> Set task: Format the lines from the line with "You are a computer-use" to the line with "[x=354, y=431]" as a JSON list of strings, one string per line, skipping blank lines and leaving out the pictures.

[Location data for words and on-screen items]
☆ ☆ ☆ ☆ ☆ ☆ ☆
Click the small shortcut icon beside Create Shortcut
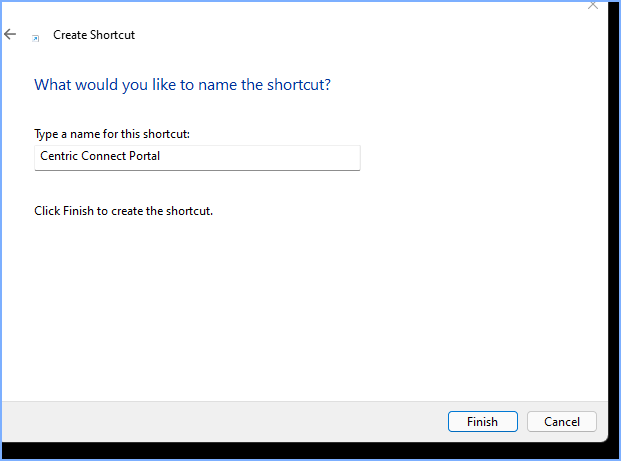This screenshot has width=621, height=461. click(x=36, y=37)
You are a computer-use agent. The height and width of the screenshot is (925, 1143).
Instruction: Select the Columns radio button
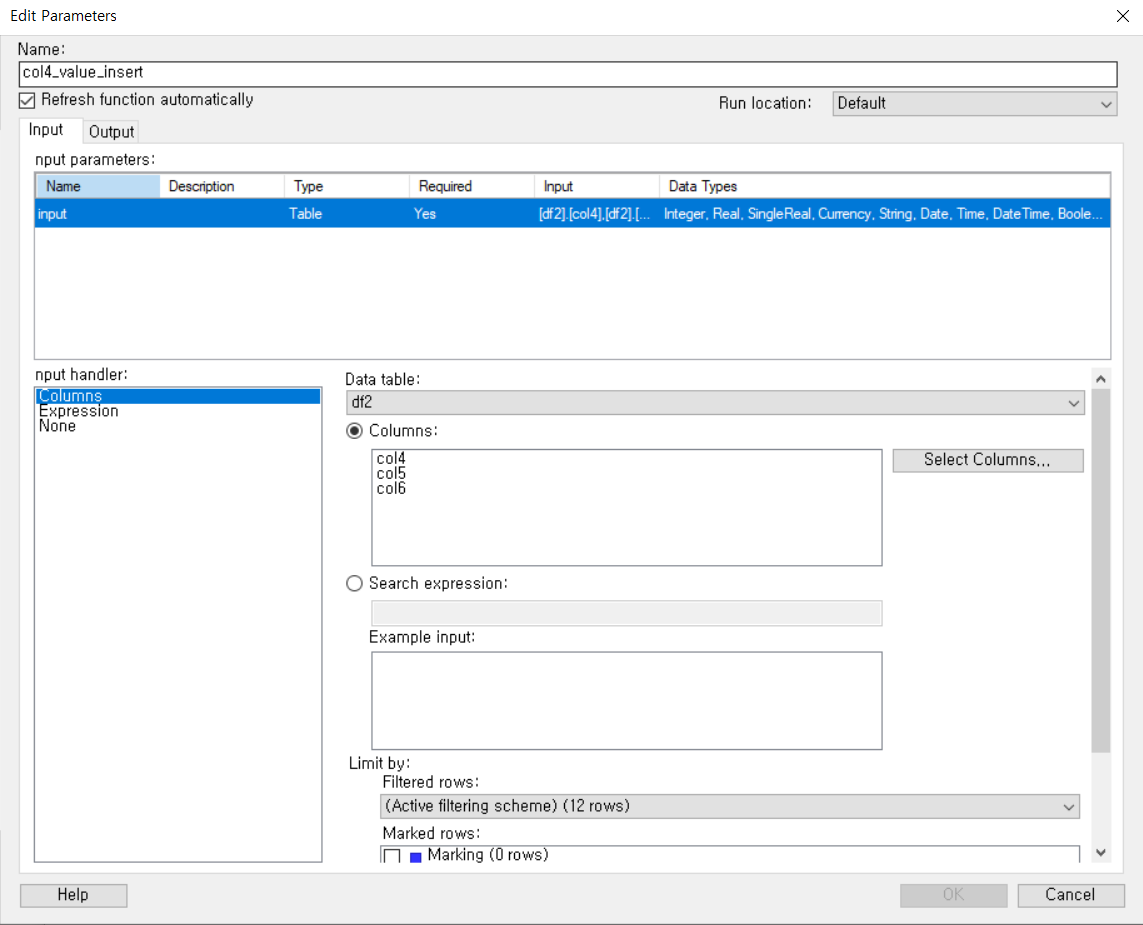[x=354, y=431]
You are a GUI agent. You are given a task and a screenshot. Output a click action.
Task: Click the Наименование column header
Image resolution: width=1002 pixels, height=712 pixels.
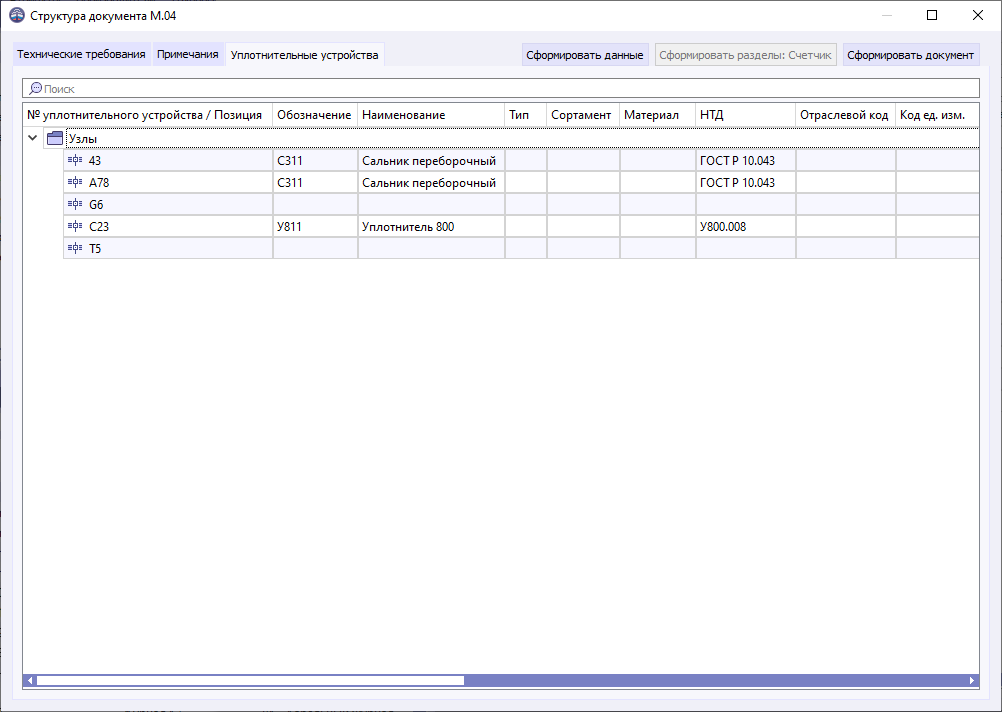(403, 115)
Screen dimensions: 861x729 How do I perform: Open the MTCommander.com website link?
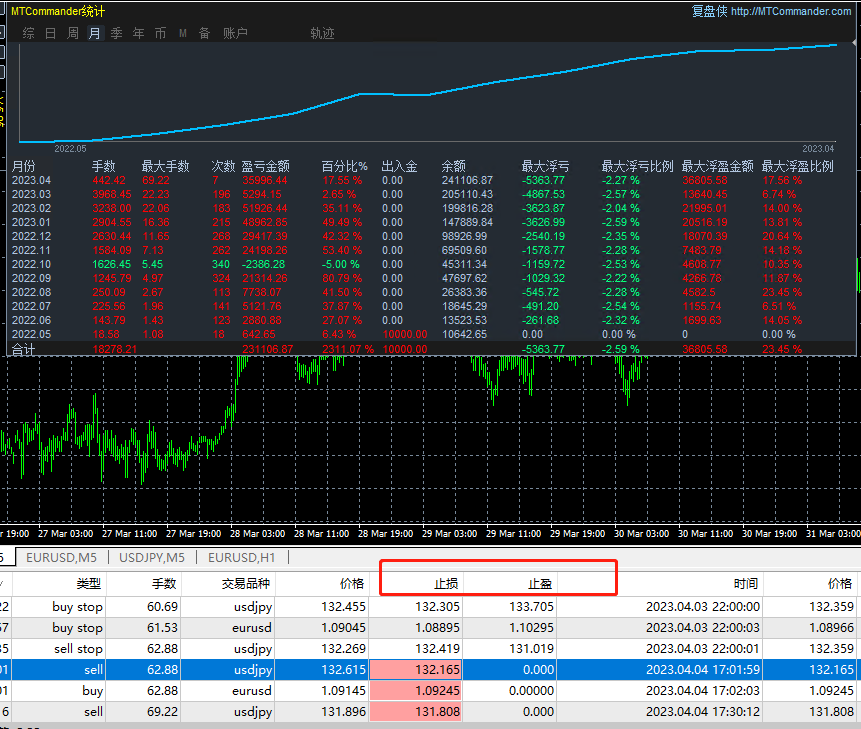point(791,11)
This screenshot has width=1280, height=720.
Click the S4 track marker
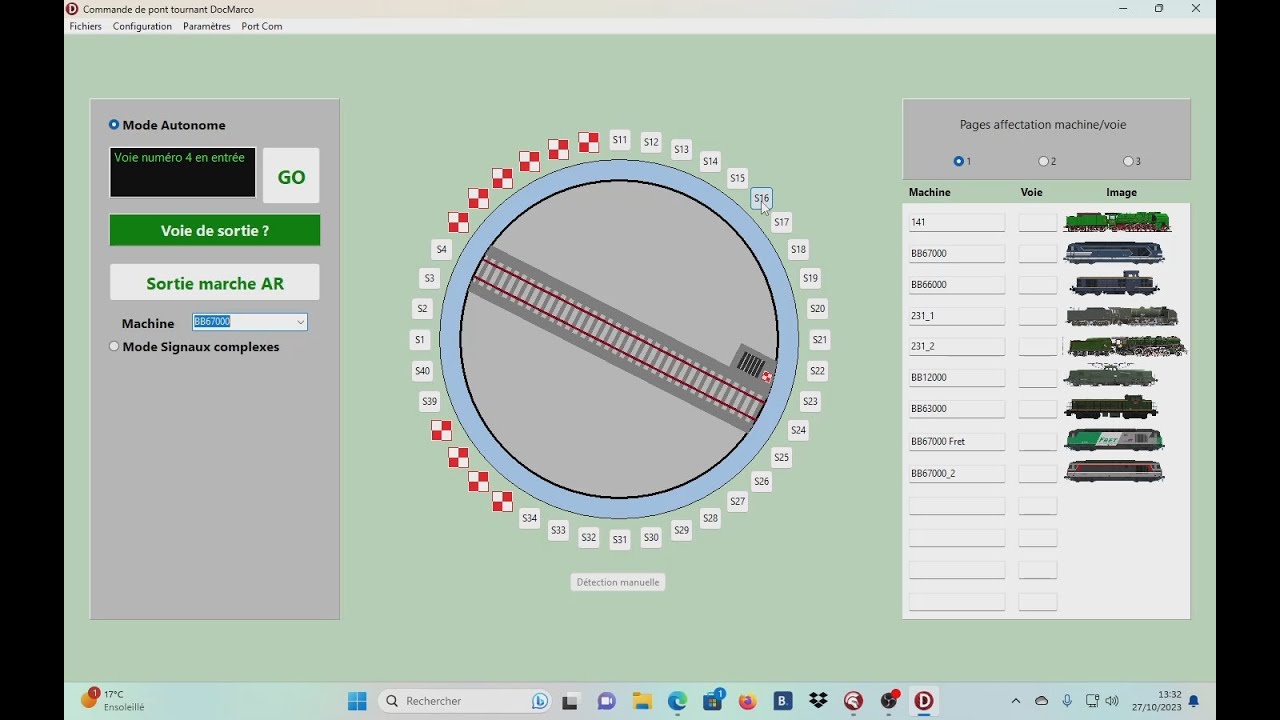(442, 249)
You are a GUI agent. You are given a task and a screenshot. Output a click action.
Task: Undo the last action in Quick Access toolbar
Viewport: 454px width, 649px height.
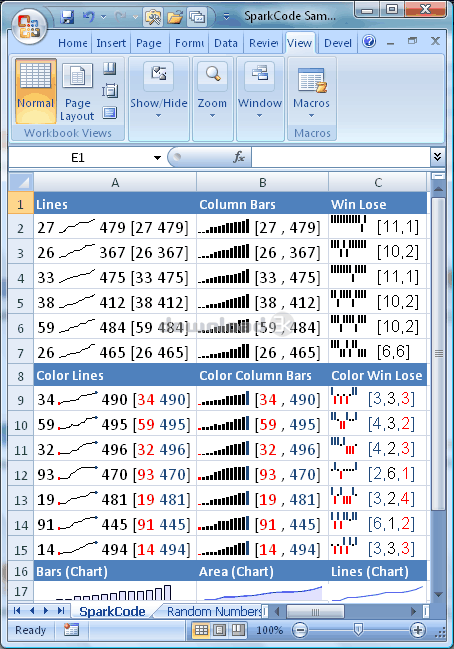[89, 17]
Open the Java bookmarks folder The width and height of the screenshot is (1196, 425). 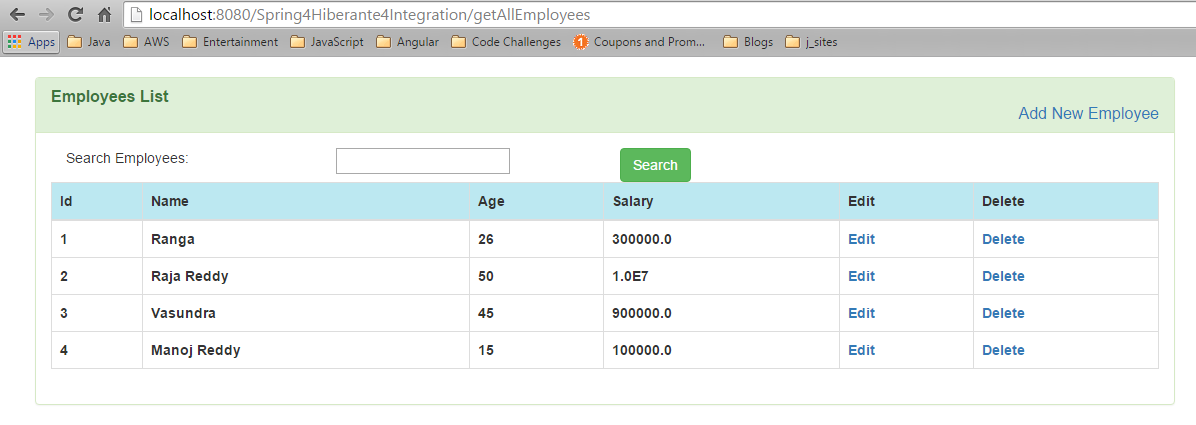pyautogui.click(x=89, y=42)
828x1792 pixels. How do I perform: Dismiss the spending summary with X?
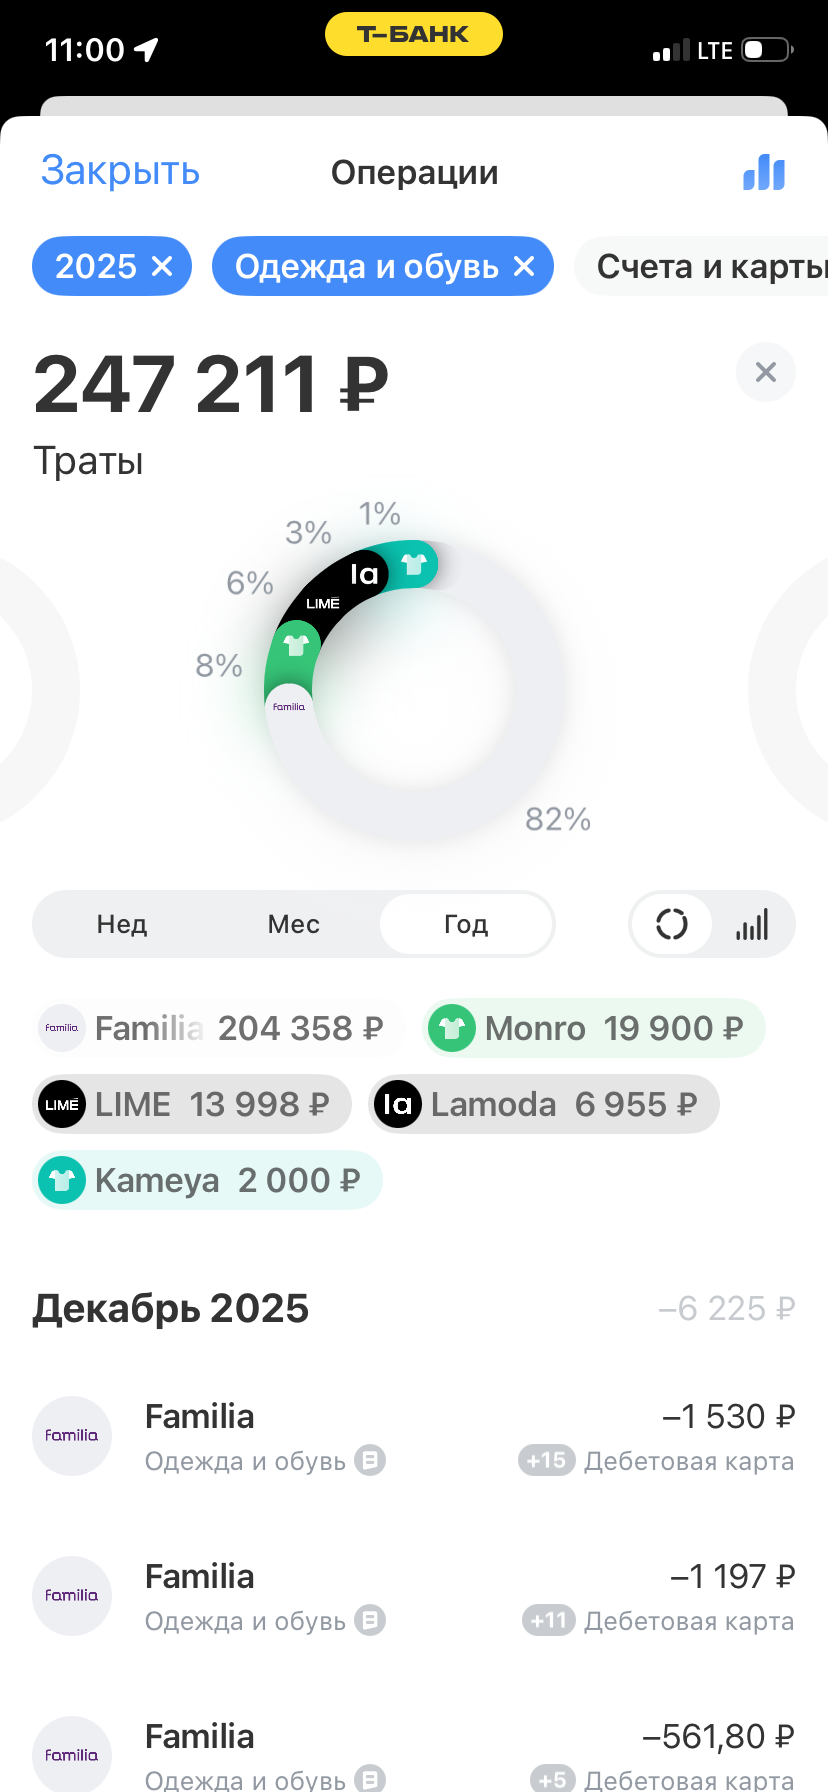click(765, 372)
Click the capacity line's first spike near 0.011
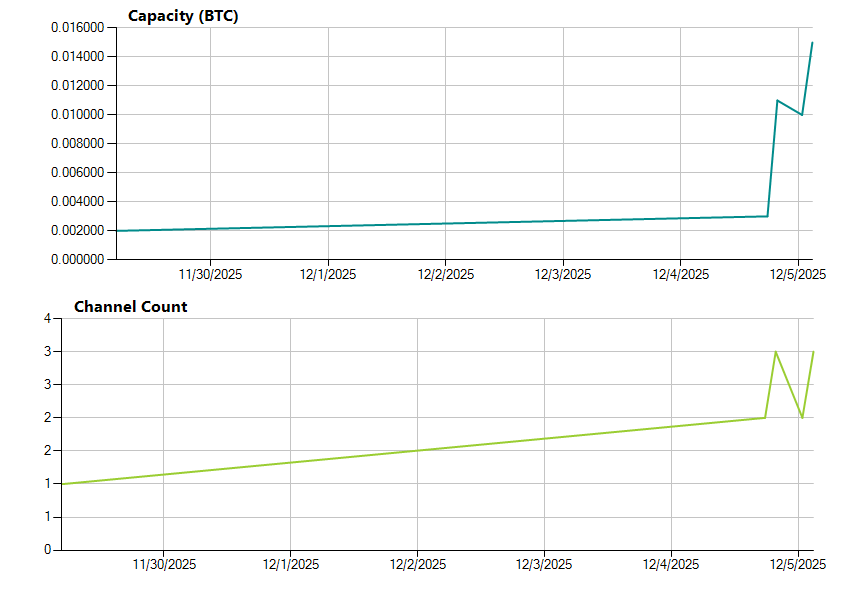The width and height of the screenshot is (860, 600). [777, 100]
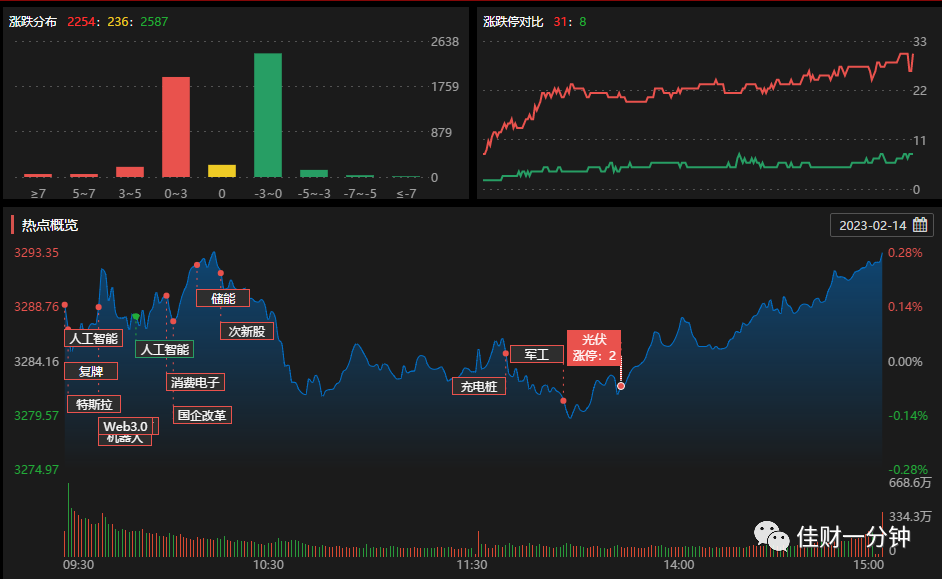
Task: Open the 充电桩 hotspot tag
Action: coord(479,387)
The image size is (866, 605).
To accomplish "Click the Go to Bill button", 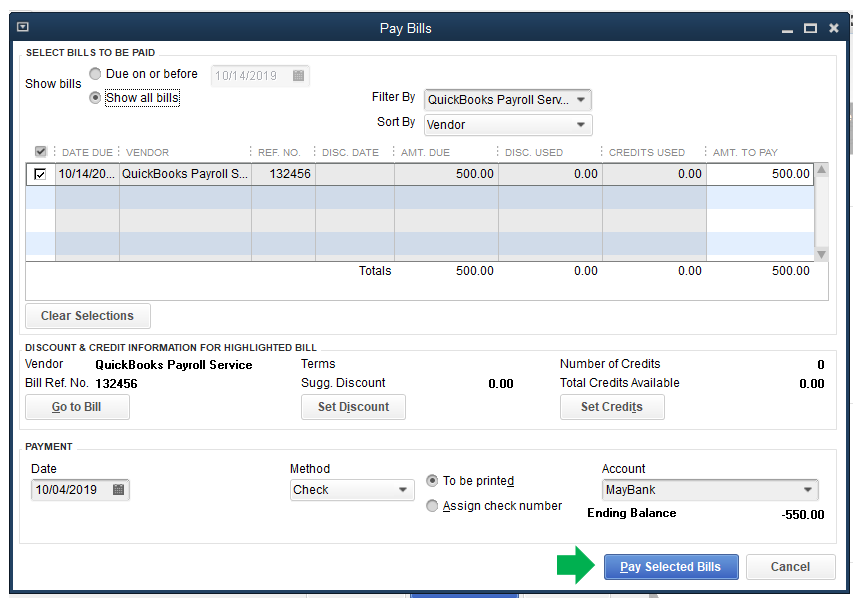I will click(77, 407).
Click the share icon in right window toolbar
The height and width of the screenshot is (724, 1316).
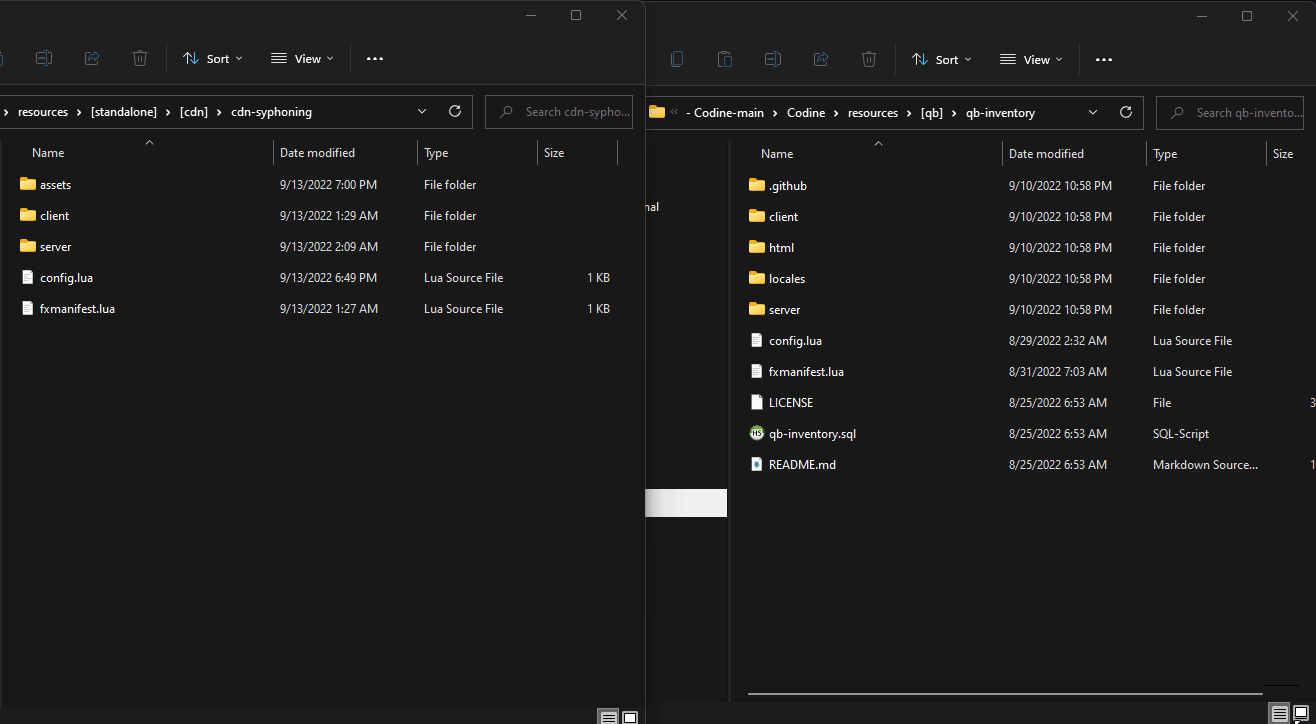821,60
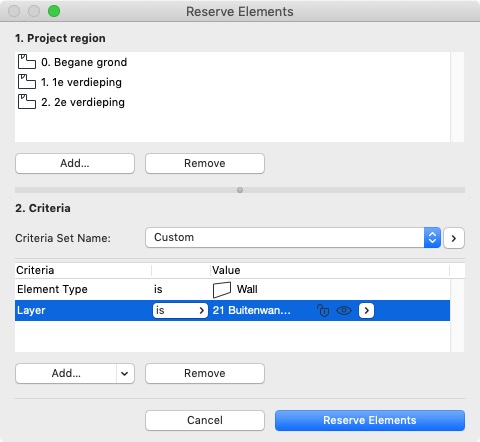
☆ ☆ ☆ ☆ ☆ ☆ ☆
> Solution to this exercise:
[
  "You are a computer-use agent. The height and width of the screenshot is (925, 1143).",
  "Instruction: Select the Columns radio button",
  "[x=354, y=431]"
]